Um dos problemas, segundo o autor, é também a forma como o poder executivo se tem imposto ao poder legislativo, o que explica que os responsáveis políticos estejam cada vez mais desligados da sociedade e profissionalizados, tornando-se puros homens do aparelho. Rosanvallon preconiza o desenvolvimento urgente do que, nos Estados Unidos, se chama good government organizations, que militam por mais transparência, controlo pelos cidadãos e luta contra a corrupção. Não pretendem tomar o poder, mas vigiá-lo e controlá-lo.
Nesta linha de pensamento, propõe a criação de várias organizações que contribuam para um "bom governo". Pessoalmente, não creio que a criação de mais conselhos e comissões conduza ao aprofundamento da democracia.
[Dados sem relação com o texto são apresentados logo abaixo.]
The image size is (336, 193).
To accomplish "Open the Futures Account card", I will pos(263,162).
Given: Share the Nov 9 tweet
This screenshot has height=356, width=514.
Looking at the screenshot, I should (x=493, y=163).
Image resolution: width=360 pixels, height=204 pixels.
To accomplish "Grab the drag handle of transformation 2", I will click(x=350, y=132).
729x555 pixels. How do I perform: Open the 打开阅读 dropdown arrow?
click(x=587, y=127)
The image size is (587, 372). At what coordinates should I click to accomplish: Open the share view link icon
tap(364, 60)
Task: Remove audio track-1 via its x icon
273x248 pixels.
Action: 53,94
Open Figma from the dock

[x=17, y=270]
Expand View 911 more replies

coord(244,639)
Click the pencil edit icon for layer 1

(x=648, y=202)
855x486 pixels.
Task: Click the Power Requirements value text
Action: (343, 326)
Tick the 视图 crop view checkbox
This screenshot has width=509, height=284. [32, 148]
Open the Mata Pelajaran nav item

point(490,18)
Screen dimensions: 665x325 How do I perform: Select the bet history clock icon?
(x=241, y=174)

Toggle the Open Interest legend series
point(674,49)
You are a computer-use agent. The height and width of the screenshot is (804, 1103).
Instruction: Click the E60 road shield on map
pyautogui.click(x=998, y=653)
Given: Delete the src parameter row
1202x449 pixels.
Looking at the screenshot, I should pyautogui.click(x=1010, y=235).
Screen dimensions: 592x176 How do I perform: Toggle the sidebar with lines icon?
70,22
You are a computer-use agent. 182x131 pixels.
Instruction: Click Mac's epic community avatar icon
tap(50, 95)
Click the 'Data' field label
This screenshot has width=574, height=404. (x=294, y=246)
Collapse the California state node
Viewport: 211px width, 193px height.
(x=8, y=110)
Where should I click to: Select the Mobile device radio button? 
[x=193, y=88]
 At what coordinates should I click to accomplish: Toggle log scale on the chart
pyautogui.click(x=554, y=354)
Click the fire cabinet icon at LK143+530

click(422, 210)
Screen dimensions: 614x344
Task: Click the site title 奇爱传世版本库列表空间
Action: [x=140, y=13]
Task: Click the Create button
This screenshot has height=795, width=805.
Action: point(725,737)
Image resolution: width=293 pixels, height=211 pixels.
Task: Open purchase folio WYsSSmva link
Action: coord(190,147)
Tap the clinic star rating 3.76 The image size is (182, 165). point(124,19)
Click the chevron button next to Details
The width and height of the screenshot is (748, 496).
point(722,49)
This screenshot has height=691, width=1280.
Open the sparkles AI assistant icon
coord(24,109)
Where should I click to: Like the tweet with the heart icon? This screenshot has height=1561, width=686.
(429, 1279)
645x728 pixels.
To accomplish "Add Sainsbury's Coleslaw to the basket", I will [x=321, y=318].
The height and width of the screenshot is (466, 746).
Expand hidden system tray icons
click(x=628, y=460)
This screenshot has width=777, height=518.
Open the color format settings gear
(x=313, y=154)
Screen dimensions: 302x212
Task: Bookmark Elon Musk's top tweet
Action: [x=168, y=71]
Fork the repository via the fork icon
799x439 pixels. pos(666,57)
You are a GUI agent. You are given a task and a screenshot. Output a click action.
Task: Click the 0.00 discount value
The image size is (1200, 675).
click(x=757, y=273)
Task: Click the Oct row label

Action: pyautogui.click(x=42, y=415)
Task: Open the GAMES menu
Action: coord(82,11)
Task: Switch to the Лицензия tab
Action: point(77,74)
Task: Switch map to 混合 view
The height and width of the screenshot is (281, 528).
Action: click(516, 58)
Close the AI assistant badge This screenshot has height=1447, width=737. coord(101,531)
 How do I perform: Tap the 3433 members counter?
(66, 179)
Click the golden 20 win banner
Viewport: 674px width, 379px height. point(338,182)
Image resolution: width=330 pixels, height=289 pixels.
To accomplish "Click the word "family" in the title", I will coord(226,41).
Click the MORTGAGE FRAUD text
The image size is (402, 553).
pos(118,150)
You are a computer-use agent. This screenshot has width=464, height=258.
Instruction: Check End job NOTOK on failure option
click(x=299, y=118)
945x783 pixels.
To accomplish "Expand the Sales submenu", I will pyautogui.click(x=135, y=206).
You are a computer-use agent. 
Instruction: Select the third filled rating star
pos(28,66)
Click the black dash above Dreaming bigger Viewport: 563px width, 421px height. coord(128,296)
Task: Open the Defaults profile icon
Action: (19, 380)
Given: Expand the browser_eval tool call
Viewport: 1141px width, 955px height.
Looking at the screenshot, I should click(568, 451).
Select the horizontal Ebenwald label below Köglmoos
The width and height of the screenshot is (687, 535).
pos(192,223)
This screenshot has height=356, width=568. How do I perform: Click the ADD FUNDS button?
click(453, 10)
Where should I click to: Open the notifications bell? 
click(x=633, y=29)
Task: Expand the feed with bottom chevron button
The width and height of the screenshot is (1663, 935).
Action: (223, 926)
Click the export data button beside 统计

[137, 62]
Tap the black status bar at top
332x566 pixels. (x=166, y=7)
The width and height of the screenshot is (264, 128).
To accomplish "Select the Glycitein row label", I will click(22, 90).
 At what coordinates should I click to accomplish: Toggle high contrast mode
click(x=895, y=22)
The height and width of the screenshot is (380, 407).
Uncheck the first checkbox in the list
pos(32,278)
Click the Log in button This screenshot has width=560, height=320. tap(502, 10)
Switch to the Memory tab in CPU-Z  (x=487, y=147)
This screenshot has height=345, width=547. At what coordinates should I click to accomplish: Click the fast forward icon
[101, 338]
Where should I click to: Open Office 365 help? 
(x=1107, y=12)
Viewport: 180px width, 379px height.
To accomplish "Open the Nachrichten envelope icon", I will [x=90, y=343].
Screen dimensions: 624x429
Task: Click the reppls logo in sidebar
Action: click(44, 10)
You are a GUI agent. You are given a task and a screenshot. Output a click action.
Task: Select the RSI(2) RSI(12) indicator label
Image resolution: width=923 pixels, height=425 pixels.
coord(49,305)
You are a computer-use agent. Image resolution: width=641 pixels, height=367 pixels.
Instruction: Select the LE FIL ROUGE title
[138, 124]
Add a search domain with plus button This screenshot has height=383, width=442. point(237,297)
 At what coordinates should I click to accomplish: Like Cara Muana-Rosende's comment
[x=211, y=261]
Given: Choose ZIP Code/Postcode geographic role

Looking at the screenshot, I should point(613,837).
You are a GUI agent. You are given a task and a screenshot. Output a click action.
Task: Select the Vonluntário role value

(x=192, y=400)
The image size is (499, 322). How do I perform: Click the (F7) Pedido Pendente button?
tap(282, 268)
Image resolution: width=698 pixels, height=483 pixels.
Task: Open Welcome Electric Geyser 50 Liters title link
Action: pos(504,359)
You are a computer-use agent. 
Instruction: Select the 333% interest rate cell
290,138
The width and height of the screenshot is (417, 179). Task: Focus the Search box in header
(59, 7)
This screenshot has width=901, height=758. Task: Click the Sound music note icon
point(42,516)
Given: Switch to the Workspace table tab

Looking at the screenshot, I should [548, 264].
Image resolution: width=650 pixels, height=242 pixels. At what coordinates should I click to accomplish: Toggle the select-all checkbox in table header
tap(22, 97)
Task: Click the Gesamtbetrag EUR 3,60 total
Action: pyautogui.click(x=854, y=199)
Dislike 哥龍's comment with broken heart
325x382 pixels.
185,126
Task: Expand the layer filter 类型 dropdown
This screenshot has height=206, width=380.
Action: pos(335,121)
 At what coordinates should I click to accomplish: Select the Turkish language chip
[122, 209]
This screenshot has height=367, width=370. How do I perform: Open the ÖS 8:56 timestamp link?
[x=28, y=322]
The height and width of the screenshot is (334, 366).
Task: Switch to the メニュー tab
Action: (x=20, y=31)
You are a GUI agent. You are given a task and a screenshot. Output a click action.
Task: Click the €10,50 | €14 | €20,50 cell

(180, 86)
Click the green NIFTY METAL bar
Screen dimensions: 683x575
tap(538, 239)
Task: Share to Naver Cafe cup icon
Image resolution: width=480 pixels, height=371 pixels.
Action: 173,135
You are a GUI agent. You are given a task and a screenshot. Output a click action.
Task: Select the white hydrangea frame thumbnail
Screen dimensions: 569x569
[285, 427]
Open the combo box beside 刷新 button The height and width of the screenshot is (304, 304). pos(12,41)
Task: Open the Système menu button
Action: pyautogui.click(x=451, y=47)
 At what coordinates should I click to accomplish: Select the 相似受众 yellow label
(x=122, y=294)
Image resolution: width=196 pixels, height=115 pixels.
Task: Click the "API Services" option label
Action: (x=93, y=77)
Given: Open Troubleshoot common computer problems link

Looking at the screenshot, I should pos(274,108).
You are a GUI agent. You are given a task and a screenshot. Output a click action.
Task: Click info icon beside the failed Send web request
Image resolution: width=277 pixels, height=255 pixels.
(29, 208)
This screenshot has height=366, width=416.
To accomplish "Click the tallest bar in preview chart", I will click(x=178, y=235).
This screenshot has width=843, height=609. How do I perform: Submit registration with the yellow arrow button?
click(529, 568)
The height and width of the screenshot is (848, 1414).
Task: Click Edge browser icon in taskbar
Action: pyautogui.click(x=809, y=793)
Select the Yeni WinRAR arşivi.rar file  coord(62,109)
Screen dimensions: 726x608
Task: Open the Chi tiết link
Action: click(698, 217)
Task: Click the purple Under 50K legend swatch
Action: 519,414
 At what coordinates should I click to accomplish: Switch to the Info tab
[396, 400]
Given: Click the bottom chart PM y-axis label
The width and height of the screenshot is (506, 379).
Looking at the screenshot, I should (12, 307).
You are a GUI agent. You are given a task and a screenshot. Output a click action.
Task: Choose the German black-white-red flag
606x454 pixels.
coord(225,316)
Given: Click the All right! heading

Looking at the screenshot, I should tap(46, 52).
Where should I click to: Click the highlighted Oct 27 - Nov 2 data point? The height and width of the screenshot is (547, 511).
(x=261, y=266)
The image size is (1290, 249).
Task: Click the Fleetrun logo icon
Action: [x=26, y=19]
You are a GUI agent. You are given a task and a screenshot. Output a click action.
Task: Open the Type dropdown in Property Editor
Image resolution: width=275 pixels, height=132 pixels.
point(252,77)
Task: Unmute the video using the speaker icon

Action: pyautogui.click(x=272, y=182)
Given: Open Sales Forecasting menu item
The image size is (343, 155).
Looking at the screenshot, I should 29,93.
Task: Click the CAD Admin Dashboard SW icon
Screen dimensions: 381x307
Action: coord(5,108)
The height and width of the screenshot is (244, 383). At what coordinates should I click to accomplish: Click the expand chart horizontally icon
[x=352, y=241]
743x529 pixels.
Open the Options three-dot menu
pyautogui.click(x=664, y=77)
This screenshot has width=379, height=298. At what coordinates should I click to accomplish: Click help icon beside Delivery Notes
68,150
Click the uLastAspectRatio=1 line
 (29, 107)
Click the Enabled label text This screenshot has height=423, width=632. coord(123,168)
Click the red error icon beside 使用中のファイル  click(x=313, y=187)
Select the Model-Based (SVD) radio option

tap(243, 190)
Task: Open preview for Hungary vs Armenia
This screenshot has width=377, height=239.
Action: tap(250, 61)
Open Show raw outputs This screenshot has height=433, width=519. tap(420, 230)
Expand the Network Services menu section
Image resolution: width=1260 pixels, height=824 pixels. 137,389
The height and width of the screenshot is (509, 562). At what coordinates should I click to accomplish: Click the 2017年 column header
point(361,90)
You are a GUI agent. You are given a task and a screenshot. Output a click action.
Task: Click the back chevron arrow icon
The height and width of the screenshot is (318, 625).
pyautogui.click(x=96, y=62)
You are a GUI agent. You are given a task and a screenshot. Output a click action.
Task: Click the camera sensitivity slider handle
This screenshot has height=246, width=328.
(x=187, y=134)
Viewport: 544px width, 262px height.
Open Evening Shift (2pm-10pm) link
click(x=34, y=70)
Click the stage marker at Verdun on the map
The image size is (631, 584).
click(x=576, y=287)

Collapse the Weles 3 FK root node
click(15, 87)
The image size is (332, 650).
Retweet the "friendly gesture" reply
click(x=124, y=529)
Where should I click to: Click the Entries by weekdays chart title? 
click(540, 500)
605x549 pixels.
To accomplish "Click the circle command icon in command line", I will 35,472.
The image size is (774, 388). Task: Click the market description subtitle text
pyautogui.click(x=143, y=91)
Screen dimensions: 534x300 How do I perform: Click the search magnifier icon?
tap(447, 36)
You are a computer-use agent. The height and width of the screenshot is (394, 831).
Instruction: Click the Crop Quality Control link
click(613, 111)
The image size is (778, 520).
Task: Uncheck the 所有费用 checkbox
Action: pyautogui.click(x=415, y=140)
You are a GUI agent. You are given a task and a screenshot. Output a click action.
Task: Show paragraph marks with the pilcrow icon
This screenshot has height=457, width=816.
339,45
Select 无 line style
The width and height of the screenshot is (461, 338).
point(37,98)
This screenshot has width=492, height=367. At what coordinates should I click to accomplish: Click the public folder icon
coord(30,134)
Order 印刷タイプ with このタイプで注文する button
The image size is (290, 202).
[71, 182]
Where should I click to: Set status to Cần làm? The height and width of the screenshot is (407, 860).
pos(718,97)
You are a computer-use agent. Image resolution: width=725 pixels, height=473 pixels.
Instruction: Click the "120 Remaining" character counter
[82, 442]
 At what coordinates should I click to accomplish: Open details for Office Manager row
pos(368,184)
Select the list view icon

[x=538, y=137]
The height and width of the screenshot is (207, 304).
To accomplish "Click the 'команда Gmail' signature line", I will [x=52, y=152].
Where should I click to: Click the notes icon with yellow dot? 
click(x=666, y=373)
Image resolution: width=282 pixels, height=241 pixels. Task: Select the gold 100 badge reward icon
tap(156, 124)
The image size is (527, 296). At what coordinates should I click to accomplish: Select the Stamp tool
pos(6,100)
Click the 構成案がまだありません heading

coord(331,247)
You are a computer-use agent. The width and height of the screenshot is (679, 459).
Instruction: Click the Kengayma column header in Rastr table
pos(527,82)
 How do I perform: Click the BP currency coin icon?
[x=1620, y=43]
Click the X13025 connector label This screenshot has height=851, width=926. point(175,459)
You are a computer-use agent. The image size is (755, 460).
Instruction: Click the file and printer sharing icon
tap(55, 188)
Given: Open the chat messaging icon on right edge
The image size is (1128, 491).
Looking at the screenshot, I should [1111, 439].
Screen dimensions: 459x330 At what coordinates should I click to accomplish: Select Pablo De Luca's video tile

Penso até que já temos órgãos a mais e cidadãos que vivem à custa de instituições que, conforma a prática demonstra, se revelaram perfeitamente inúteis, ou quase.
Sem prejuízo da brilhante análise do reputado especialista, sou de opinião que o problema é outro, de natureza diferente, e cujo tratamento não cabe nestas linhas. O capitalismo contemporâneo internacional e a forma como se impôs aos regimes ditos democráticos desvitalizou a democracia. Aliás, esta, a democracia dita liberal, implica, nos termos, uma contradição profunda.
Deixo apenas uma questão. A União Europeia consagrou como única forma de governação possível para os países que a integram a adopção de um modelo hoje ultraliberal, que impede o funcionamento de qualquer governo cuja ideologia esteja em desacordo com os seus pressupostos. E se do resultado de eleições nacionais sair um governo diferente, logo ele é compelido a demitir-se face ao estrangulamento económico e financeiro (por ora ainda não militar) de que é alvo. Donde resulta a perfeita inutilidade de eleições nacionais se o modelo está previamente definido.
Por isso, afigura-se legítimo afirmar que a DEMOCRACIA nos países ocidentais (para a estes apenas nos referirmos) é uma FARSA.